(Entries taken from a collection)
....................

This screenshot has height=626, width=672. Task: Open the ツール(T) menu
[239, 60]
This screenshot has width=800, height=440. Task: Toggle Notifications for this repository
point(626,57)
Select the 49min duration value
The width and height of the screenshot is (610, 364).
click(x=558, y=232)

....................

EXERCISE INSTRUCTIONS:
Print all the entries above. Keep each one exact.

TASK OUTPUT:
This screenshot has height=626, width=672. Task: Open the ツール(T) menu
[239, 60]
This screenshot has width=800, height=440. Task: Toggle Notifications for this repository
point(626,57)
Select the 49min duration value
The width and height of the screenshot is (610, 364).
click(x=558, y=232)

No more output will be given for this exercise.